[The input — start]

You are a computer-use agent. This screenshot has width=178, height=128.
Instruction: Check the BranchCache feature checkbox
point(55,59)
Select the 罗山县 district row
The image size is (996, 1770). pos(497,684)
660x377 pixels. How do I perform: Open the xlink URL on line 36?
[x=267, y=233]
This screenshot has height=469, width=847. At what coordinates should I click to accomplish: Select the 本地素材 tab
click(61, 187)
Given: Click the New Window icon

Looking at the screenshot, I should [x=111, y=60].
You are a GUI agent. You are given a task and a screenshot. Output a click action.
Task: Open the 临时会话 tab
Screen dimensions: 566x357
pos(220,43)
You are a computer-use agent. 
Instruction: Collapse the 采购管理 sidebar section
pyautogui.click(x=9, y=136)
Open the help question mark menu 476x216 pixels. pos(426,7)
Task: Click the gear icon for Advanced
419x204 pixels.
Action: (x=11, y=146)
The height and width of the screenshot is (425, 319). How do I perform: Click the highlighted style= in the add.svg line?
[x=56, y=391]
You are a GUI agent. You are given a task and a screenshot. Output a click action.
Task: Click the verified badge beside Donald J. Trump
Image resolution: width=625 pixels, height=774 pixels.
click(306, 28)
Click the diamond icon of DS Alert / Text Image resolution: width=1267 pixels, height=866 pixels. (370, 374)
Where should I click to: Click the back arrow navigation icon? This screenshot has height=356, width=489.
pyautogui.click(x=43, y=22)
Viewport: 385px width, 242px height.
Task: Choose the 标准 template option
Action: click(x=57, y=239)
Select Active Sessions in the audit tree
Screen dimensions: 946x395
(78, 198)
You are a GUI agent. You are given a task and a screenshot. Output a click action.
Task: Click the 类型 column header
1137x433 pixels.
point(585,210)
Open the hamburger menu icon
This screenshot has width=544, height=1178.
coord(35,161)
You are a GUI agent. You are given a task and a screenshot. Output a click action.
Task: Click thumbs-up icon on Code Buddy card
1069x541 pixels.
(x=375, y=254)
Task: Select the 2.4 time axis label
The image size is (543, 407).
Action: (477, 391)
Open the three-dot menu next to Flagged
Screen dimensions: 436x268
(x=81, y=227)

[The input — finish]

Directions = Repeat only what lies between the first line of the data and the line containing "Open the help", both of those lines included, exactly as it stands.

Answer section =
You are a computer-use agent. This screenshot has width=178, height=128.
Instruction: Check the BranchCache feature checkbox
point(55,59)
Select the 罗山县 district row
The image size is (996, 1770). pos(497,684)
660x377 pixels. How do I perform: Open the xlink URL on line 36?
[x=267, y=233]
This screenshot has height=469, width=847. At what coordinates should I click to accomplish: Select the 本地素材 tab
click(61, 187)
Given: Click the New Window icon

Looking at the screenshot, I should [x=111, y=60].
You are a GUI agent. You are given a task and a screenshot. Output a click action.
Task: Open the 临时会话 tab
Screen dimensions: 566x357
pos(220,43)
You are a computer-use agent. 
Instruction: Collapse the 采购管理 sidebar section
pyautogui.click(x=9, y=136)
Open the help question mark menu 476x216 pixels. pos(426,7)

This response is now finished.